Wereld verliest strijd tegen honger
Abra Pollock
15 oktober 2007
De meeste ontwikkelingslanden dreigen de Millenniumdoelen voor de vermindering van de honger en de kindersterfte tegen 2015 niet te halen. Dat blijkt uit de resultaten van de Wereldwijde Hongerindex, een publicatie naar aanleiding van de Werelddag tegen de Honger op 16 oktober.
Onderzoekers van het International Food Policy Research Institute (IFPRI) in de VS onderzochten hoe 118 ontwikkelingslanden presteren voor twee van de acht Millenniumdoelen: de halvering van het percentage mensen met honger in de wereld en een vermindering met twee derde van de kindersterfte. De Millenniumdoelen zijn een reeks beloften voor armoedebestrijding en ontwikkeling die de internationale gemeenschap deed in 2000 op de zogenaamde Millenniumtop in New York.
Om de landen te rangschikken maten de onderzoekers de vooruitgang op drie indicatoren: het aandeel van kinderen dat lijdt aan ondervoeding, het percentage dat sterft voor zijn vijfde levensjaar en het aandeel van mensen in de hele bevolking die niet de dagelijkse aanbevolen hoeveelheid calorieën op hun bord krijgen.
Slechts twee ontwikkelingsregio’s zijn op weg om de doelstellingen te halen: Latijns-Amerika en Oost-Azië.
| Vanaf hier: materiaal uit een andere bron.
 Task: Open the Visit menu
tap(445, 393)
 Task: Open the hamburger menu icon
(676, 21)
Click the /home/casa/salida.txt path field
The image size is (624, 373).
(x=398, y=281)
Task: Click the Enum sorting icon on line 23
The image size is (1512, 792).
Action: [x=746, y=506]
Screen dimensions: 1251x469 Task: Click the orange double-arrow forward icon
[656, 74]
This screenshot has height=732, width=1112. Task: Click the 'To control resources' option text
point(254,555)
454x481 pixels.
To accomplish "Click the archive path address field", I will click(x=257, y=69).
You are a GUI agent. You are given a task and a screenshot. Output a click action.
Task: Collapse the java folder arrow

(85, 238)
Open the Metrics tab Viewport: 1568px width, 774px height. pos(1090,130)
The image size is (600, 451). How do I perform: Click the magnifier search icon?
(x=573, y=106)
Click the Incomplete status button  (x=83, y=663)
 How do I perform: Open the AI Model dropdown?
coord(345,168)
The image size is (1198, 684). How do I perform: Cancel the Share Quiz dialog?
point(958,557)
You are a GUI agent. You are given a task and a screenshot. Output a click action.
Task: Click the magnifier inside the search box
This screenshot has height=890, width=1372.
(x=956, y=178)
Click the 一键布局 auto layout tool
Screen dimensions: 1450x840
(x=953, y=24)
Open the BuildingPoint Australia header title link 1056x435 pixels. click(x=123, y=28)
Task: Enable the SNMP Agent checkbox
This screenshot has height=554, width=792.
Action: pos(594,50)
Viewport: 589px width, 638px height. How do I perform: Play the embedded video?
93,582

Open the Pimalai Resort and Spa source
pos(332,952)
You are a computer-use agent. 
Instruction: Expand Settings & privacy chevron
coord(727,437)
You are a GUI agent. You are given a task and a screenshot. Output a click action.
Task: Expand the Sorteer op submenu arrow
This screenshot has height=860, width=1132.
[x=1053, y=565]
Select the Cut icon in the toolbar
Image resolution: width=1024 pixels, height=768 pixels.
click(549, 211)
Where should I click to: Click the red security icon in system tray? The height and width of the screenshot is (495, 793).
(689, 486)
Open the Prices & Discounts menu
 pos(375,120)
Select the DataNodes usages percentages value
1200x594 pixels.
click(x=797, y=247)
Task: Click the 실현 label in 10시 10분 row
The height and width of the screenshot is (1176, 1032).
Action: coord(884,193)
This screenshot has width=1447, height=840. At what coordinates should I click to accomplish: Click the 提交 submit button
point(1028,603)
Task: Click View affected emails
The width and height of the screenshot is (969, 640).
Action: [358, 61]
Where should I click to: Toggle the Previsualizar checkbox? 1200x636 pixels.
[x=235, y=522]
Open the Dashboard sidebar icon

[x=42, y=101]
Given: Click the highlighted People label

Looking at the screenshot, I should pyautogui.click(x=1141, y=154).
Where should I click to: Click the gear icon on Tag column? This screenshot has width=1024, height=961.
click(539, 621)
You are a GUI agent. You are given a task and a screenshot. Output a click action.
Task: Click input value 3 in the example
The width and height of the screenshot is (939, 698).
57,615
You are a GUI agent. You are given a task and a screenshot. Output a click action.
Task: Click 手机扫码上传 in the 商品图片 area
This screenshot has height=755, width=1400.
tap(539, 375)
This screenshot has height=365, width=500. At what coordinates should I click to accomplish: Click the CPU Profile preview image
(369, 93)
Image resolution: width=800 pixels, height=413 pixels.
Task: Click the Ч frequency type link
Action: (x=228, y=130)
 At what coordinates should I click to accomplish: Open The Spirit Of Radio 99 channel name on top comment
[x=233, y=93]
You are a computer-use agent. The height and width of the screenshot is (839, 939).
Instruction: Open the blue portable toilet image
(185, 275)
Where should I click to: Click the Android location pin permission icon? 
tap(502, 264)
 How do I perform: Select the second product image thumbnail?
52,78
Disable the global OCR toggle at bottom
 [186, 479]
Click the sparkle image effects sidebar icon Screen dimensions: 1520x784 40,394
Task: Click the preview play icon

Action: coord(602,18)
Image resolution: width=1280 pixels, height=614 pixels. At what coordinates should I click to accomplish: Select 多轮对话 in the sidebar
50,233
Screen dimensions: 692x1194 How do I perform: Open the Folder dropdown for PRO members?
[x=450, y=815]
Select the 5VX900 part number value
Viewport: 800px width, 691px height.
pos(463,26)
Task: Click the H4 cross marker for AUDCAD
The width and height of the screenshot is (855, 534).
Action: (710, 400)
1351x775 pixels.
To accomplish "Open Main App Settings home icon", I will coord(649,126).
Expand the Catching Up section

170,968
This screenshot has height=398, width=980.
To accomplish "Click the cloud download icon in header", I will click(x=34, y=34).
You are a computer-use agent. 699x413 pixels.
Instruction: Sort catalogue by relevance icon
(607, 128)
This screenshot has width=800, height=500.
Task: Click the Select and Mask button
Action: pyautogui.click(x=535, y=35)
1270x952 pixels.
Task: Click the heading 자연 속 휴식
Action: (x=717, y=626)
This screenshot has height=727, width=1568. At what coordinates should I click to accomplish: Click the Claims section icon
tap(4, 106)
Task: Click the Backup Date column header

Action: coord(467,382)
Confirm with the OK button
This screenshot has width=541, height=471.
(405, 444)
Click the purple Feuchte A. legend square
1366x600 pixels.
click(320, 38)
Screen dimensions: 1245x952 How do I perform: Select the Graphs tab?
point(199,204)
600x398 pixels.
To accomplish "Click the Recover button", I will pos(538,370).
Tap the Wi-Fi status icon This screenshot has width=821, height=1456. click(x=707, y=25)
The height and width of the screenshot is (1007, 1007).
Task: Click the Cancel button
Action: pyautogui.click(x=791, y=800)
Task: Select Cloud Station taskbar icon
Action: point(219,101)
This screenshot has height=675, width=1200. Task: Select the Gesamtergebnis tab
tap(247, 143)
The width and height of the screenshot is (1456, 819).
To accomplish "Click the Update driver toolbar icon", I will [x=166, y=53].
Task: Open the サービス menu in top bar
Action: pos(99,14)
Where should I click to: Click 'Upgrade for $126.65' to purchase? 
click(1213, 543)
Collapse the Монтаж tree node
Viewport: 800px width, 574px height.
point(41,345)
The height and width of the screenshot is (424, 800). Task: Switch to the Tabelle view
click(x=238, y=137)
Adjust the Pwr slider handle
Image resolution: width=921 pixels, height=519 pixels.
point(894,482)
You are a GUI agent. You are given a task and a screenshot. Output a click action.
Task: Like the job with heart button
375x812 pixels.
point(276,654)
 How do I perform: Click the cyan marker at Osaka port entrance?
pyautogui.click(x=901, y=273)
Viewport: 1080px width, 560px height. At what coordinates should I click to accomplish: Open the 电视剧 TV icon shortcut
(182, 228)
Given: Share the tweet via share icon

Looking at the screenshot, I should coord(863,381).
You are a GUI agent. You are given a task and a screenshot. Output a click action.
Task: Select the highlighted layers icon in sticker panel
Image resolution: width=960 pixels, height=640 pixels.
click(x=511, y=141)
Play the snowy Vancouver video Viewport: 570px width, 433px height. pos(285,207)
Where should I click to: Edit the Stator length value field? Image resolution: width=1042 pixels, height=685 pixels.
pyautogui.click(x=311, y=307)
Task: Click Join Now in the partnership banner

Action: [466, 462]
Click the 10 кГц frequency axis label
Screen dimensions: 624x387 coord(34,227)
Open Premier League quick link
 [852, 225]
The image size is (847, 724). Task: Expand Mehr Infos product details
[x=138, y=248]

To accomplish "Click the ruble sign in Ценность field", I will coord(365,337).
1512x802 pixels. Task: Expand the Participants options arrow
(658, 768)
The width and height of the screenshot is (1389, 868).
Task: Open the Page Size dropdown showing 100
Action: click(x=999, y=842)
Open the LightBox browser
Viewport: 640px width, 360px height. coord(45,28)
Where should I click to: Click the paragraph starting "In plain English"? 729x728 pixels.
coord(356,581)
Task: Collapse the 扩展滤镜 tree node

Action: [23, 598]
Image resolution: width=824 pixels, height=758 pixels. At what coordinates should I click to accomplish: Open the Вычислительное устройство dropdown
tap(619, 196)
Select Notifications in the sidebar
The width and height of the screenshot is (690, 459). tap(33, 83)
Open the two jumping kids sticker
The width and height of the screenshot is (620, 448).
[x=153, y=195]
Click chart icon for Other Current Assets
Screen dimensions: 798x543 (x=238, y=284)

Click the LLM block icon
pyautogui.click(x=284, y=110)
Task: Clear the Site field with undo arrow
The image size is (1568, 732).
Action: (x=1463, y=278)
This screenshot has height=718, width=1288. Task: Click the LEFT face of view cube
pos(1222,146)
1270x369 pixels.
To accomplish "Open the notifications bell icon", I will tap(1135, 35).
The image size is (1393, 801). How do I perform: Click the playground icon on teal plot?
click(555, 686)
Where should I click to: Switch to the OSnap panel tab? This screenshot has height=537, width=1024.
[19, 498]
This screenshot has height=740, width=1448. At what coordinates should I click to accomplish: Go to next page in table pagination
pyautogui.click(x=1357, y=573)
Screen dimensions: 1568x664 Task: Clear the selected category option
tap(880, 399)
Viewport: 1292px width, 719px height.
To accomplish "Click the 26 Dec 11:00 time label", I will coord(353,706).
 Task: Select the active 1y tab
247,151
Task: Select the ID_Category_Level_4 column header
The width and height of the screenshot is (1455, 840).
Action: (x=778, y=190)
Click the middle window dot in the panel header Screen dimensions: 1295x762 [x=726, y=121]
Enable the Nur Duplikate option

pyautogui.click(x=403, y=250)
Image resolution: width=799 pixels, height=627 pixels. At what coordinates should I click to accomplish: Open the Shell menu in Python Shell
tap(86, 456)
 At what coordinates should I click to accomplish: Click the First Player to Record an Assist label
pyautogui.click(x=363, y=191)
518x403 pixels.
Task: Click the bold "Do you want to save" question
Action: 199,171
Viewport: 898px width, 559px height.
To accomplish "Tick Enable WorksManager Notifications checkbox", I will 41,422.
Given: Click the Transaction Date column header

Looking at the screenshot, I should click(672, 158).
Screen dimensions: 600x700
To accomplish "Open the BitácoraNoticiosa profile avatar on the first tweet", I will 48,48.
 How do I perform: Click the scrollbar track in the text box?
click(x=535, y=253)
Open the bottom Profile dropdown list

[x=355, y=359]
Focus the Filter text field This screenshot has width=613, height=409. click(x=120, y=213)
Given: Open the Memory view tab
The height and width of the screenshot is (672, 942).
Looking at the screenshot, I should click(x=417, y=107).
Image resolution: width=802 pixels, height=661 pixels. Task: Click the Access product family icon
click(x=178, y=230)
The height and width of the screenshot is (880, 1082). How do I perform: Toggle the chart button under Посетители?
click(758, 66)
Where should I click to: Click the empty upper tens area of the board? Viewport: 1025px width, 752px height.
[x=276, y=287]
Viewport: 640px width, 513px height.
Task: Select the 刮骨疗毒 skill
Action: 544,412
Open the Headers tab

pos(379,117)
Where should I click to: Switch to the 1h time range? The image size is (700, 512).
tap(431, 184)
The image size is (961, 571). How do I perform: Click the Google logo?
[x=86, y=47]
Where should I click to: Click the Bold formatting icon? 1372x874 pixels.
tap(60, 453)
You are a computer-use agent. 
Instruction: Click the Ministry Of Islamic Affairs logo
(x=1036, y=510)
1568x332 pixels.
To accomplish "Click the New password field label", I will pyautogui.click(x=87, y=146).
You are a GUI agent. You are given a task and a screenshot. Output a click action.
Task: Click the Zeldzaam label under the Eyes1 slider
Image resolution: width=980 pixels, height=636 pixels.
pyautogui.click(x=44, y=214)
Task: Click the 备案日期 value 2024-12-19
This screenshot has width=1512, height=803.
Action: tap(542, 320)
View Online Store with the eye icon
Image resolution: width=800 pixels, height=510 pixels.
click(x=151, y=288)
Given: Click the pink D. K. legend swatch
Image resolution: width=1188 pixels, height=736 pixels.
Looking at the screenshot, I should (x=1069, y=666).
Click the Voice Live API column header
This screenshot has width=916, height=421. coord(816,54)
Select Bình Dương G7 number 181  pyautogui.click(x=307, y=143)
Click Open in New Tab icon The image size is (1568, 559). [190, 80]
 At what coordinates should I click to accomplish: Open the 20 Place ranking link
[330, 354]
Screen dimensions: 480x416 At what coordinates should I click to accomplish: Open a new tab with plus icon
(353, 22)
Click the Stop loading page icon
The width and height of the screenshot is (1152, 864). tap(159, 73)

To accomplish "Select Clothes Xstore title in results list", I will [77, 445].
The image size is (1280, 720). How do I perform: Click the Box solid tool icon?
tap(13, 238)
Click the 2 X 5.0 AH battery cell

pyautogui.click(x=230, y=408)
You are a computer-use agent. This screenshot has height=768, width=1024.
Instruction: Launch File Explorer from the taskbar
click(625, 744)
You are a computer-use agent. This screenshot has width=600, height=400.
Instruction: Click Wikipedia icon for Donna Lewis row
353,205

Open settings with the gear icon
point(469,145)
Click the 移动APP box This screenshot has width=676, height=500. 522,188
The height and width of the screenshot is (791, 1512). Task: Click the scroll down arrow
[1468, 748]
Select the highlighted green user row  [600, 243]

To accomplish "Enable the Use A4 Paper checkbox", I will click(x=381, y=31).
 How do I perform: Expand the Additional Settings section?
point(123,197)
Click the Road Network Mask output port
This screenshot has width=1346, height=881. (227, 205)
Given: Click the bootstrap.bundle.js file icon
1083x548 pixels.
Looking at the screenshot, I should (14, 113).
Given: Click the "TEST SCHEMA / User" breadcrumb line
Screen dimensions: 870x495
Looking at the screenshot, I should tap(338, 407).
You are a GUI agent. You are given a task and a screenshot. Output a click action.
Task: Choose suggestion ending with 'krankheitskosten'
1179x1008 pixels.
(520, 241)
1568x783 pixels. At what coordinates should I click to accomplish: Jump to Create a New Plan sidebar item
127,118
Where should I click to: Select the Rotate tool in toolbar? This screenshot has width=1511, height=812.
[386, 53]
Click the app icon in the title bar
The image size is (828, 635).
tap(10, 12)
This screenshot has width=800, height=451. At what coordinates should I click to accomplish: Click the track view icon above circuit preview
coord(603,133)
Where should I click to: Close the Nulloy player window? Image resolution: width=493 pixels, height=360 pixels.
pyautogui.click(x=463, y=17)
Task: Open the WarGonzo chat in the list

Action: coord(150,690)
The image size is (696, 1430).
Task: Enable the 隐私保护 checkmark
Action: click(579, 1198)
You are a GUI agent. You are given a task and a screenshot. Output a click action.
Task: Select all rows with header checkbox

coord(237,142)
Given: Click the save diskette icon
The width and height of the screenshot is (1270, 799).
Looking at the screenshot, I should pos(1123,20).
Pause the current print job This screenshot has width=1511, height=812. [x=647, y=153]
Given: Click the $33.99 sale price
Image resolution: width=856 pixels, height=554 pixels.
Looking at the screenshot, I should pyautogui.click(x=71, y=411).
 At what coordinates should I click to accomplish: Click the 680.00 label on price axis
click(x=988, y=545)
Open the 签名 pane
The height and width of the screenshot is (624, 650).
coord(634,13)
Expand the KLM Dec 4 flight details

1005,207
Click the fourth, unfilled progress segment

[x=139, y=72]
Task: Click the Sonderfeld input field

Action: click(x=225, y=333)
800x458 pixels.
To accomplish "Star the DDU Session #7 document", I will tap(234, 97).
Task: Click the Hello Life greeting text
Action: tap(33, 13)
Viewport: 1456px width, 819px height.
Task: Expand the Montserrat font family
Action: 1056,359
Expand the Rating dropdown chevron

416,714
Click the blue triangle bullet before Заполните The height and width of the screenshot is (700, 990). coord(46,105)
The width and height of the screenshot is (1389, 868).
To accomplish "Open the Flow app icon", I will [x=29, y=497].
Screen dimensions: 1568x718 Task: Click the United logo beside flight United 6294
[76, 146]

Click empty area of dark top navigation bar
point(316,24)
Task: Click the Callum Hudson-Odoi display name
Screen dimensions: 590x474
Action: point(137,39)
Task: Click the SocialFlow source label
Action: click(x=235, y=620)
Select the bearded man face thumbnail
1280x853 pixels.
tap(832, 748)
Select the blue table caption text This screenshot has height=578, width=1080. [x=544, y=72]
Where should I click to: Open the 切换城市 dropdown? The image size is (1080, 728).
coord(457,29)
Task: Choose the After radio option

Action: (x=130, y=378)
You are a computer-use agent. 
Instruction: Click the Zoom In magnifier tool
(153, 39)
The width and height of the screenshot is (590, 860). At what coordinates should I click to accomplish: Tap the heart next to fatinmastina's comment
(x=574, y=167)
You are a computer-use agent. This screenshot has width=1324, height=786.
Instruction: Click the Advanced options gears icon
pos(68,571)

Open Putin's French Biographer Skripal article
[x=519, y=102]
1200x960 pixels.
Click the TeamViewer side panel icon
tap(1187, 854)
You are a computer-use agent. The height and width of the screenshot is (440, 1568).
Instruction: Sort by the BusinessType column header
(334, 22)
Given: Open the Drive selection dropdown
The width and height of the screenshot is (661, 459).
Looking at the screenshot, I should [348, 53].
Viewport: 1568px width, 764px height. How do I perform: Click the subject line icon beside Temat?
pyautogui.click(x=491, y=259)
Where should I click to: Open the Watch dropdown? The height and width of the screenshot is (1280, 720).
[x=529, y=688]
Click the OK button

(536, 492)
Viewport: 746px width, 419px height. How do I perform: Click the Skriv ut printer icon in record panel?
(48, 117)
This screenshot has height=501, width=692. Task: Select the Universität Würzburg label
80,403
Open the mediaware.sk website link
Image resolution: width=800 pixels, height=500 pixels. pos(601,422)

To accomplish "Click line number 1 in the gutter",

Binnen de regio’s zijn er niettemin grote verschillen. In Latijns-Amerika bijvoorbeeld behoort Cuba tot de tien landen die wereldwijd de grootste vooruitgang hebben geboekt, terwijl Venezuela bij de tien landen hoort waar de indicatoren het meest verslechteren.
De score voor de andere regio’s varieert van “vooruitgang, maar niet genoeg” tot “stagnering” en “achteruitgang”. In Afrika bezuiden de Sahara is de achterstand het grootst. Achtendertig van de 42 landen in de regio lijken de doelstelling voor kindersterfte niet te zullen halen, 35 boeken niet genoeg vooruitgang inzake ondervoeding en in 27 landen heeft de hele bevolking een probleem om genoeg calorieën binnen te krijgen.
Toch zijn er ook in Afrika succesverhalen te noteren. Ghana en Mozambique hebben “flinke vooruitgang” geboekt in de strijd tegen honger. De experten schrijven de goede resultaten toe aan de politieke stabiliteit in Ghana en het feit dat Mozambique zich aan het herstellen is van een burgeroorlog die tientallen jaren heeft geduurd.
Oorlog en corruptie zijn nefast voor de inspanningen tegen de honger en de kindersterfte. De twee laagst geplaatste landen in de rangschikking, Burundi en de Democratische Republiek Congo, lijden al decennia lang onder etnisch geïnspireerd geweld. In Noord-Korea zijn het economisch wanbeheer, het internationale isolement en de militarisering van de samenleving ervoor verantwoordelijk dat het land op een vijfdelaatste plaats eindigt.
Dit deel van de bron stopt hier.